**What is required:**
Each line below that contains "computer" should be counted. Give only the total.

[Data items]
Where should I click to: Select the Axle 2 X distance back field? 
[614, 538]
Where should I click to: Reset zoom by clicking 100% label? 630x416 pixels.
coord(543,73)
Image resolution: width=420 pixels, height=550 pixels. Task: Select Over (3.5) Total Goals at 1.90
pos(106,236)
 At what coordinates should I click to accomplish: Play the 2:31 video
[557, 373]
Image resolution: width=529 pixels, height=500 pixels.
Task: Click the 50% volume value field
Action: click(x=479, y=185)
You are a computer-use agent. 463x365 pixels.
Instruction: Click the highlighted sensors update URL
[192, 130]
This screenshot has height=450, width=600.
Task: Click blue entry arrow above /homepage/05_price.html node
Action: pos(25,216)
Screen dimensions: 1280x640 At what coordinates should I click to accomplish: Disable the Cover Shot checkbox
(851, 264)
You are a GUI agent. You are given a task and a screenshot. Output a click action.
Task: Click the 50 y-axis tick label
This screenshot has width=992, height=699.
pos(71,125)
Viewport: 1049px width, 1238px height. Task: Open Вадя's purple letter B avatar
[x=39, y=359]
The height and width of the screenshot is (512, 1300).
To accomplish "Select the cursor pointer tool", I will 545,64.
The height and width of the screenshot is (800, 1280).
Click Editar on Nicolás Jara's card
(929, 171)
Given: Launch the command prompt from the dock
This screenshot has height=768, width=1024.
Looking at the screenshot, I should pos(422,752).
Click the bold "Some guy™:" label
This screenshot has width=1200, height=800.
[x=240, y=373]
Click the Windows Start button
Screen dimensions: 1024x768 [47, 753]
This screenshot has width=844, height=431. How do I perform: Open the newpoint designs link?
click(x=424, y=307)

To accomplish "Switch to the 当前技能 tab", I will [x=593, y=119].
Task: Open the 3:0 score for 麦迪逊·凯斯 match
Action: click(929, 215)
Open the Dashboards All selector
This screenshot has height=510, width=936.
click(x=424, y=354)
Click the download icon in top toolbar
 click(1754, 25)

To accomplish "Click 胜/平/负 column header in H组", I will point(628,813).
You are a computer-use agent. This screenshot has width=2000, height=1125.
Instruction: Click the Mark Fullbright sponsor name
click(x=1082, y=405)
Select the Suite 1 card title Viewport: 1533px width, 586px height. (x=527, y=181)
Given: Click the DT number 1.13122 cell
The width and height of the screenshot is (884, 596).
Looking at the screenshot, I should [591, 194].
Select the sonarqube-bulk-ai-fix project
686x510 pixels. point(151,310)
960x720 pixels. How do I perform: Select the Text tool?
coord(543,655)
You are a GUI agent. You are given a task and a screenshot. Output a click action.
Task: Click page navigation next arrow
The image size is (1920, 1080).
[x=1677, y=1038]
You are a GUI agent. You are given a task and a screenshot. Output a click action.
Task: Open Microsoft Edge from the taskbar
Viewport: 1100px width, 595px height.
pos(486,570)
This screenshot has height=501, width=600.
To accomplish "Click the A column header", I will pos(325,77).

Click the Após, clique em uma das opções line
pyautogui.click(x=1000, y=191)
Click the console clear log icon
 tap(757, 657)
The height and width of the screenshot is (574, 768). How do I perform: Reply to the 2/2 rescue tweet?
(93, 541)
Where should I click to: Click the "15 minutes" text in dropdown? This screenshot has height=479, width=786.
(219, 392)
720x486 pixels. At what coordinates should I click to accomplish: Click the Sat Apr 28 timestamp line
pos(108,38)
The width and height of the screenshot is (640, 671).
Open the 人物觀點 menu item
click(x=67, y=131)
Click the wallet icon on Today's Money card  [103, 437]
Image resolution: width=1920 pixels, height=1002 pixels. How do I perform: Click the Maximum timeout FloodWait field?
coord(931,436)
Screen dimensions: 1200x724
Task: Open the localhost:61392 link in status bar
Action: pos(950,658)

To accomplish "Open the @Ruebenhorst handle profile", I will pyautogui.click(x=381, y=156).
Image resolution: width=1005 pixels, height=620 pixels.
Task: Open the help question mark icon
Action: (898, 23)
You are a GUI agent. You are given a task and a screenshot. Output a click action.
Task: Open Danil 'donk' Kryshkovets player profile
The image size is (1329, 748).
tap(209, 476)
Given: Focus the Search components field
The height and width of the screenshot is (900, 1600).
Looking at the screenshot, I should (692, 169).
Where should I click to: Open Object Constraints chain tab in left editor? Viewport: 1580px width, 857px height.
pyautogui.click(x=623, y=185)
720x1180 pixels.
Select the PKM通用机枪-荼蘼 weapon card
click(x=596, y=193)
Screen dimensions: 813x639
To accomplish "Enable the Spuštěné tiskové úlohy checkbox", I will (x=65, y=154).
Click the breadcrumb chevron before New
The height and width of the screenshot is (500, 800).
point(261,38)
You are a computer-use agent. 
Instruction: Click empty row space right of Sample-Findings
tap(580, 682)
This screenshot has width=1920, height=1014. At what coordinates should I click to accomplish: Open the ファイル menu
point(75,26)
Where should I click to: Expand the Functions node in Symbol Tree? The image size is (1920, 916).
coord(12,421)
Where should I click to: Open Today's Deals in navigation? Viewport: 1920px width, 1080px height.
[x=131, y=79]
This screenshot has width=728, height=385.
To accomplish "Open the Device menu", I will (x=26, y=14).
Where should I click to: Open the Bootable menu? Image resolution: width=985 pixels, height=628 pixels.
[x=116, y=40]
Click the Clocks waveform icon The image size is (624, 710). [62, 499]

**Response:**
3